* Vinci seen as front runner - sources
* ADP may be handicapped by France’s majority stake - sources
* Final bids due early next week - sources
* French genocide role roils auction - sources (Adds additional comment, background)
By Christian Plumb and Gilles Guillaume
PARIS, Feb 29 (Reuters) - Two French companies have become the final bidders for a stake in Turkish airport operator TAV Havalimanlari Holding, an auction roiled by an international spat over the mass killing of Armenians nearly a century ago.
French construction group Vinci said on Wednesday it would bid in coming days for the stake, which sources have said would constitute up to 40 percent of TAV, as its two key stakeholders sell down their holdings.
Aeroports de Paris is the other finalist for the stake in the company, which operates 10 airports including Turkey’s biggest, Istanbul Ataturk, as well as terminals in Tunisia, Macedonia and Georgia.
The deal was expected to value the entire company at more than $2 billion.
Two sources close to the deal told Reuters they saw Vinci as frontrunner, while a third said it was too early to choose a winner given that final bids were only due early next week.
ADP has been handicapped by the French government’s majority stake in the operator at a time of Turkish ill-will toward France resulting from a new law that would make it illegal to deny the mass killing of Armenians by Ottoman Turks.
That law was struck down by France’s Constitutional Council on Tuesday, but French President Nicolas Sarkozy asked his government to draft a new version.

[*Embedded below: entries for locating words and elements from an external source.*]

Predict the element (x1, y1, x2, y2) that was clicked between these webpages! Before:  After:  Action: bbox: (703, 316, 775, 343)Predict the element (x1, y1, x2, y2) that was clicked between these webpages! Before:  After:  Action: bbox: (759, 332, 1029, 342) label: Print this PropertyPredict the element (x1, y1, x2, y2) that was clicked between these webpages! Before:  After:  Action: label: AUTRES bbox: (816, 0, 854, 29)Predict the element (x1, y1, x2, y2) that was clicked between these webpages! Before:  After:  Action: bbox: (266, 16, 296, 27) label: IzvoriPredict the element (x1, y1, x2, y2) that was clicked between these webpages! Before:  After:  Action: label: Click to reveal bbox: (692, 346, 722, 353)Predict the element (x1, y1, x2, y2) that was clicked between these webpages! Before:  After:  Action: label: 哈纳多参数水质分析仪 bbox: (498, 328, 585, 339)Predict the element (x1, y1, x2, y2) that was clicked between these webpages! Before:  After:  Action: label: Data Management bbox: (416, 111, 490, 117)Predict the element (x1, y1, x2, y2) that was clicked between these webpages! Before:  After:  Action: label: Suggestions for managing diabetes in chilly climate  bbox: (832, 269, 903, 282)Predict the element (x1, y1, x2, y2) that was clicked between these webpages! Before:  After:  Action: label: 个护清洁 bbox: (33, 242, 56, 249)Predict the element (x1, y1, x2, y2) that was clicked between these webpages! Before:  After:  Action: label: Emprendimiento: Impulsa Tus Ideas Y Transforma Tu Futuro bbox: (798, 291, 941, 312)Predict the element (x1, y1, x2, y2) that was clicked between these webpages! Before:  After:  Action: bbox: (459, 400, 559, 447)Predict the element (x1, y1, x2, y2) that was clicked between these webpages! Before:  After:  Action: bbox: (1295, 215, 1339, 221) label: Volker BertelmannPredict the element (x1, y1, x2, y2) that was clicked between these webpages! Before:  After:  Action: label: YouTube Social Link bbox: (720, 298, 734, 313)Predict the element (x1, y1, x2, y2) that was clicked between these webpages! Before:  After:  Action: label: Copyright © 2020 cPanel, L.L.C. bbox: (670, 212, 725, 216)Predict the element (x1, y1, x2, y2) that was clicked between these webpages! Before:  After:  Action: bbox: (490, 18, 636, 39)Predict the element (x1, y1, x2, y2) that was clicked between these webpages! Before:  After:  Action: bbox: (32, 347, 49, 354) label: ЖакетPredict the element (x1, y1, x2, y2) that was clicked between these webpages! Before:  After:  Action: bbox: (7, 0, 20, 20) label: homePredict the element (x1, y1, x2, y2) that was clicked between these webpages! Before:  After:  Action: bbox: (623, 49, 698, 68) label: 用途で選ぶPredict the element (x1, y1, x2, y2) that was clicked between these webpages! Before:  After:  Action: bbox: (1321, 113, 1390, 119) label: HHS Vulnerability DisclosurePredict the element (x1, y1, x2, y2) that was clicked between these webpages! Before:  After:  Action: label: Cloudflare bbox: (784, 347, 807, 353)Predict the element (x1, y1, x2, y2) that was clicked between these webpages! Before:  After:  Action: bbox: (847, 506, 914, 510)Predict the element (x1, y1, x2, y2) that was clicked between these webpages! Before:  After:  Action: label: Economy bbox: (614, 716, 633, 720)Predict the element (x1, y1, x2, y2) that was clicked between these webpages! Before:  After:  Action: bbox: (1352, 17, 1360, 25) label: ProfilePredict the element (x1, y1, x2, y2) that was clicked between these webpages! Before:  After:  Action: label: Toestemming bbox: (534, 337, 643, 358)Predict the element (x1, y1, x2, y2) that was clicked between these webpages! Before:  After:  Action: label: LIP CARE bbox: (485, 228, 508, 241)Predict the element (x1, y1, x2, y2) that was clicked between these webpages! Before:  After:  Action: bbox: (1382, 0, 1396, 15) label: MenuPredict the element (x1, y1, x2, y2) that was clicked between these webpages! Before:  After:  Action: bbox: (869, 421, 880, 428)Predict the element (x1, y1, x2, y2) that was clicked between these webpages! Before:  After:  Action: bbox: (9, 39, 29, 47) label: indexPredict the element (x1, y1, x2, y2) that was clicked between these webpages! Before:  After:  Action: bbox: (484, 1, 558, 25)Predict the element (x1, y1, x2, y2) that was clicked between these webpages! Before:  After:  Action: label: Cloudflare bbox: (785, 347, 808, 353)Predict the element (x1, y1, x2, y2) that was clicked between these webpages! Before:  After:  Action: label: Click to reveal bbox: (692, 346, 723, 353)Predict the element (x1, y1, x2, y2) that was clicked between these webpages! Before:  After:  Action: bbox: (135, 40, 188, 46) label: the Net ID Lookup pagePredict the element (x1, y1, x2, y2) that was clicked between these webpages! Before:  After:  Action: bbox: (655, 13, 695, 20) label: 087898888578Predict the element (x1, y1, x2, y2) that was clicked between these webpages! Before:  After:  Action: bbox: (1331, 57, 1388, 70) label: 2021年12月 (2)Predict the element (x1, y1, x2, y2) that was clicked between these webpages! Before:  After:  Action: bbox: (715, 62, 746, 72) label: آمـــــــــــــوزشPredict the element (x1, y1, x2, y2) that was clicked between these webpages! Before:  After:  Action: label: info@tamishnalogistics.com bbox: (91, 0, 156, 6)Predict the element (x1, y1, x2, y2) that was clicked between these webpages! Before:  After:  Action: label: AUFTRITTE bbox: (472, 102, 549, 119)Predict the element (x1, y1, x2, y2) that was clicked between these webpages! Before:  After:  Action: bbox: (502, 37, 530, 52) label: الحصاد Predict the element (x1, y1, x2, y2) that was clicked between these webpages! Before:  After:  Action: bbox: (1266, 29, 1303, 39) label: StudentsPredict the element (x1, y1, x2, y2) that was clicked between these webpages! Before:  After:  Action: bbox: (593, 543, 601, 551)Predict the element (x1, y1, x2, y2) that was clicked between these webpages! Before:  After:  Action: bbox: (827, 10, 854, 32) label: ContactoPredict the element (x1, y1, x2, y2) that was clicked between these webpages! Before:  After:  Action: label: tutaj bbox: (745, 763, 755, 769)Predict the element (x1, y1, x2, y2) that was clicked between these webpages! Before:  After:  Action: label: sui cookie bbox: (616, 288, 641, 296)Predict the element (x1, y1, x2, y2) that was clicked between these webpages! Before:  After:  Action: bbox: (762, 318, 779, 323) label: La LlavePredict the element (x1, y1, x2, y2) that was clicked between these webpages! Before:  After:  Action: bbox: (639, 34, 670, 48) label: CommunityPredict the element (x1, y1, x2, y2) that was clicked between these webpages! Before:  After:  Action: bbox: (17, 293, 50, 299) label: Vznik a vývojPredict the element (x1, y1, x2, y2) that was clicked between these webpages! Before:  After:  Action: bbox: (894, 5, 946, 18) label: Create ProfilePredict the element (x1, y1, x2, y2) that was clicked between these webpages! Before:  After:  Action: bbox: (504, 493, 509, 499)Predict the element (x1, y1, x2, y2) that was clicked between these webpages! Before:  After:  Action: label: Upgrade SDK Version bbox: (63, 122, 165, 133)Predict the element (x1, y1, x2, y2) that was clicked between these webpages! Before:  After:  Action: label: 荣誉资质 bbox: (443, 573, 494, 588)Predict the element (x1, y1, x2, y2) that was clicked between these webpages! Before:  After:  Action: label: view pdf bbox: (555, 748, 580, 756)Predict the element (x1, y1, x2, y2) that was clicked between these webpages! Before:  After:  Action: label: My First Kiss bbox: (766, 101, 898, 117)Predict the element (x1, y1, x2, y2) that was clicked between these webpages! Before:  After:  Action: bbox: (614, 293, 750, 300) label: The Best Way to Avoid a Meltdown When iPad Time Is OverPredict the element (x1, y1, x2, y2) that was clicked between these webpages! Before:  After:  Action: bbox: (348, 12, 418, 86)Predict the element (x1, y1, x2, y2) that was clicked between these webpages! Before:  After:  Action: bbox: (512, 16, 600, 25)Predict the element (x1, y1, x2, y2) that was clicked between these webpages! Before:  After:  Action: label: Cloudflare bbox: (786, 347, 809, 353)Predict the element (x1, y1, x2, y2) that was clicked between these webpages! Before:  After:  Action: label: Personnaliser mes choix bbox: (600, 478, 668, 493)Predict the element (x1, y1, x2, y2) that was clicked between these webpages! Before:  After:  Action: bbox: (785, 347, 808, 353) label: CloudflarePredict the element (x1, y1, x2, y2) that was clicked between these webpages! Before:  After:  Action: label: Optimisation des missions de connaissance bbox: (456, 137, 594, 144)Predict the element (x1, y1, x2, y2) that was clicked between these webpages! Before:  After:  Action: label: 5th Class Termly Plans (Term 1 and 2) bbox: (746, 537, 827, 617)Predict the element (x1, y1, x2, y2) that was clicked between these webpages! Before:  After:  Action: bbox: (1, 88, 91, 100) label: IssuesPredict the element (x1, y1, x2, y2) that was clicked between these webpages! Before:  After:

“Vinci is expected to win the TAV deal. Vinci and ADP will place their bids in a few days’ time,” said one source close to the deal.
A third source close to the transaction, however, cautioned it was not a done deal, noting that ADP’s bid was likely to be higher than Vinci’s “by a somewhat significant amount”.
“They are sort of overpaying to make sure they stay in the process and are eventually chosen by the sellers to be the last man standing,” the third source said, adding that Vinci was counting on ADP’s government ties scuppering its chances.
TAV shareholders, construction firm Tepe Insaat and Akfen Holding, are selling 18 percent stakes each, sources have said. Minority shareholders will also sell their stakes, although the total size of the stake has yet to be determined.
The third source close to the transaction said the stake would be kept below the level at which it would trigger a mandatory buyout offer for all outstanding shares - likely somewhere between 35 and 40 percent.
The deal will value all of TAV at more than $2 billion, the source said. The company’s current market capitalisation is 3.22 billion Turkish lira or $1.84 billion.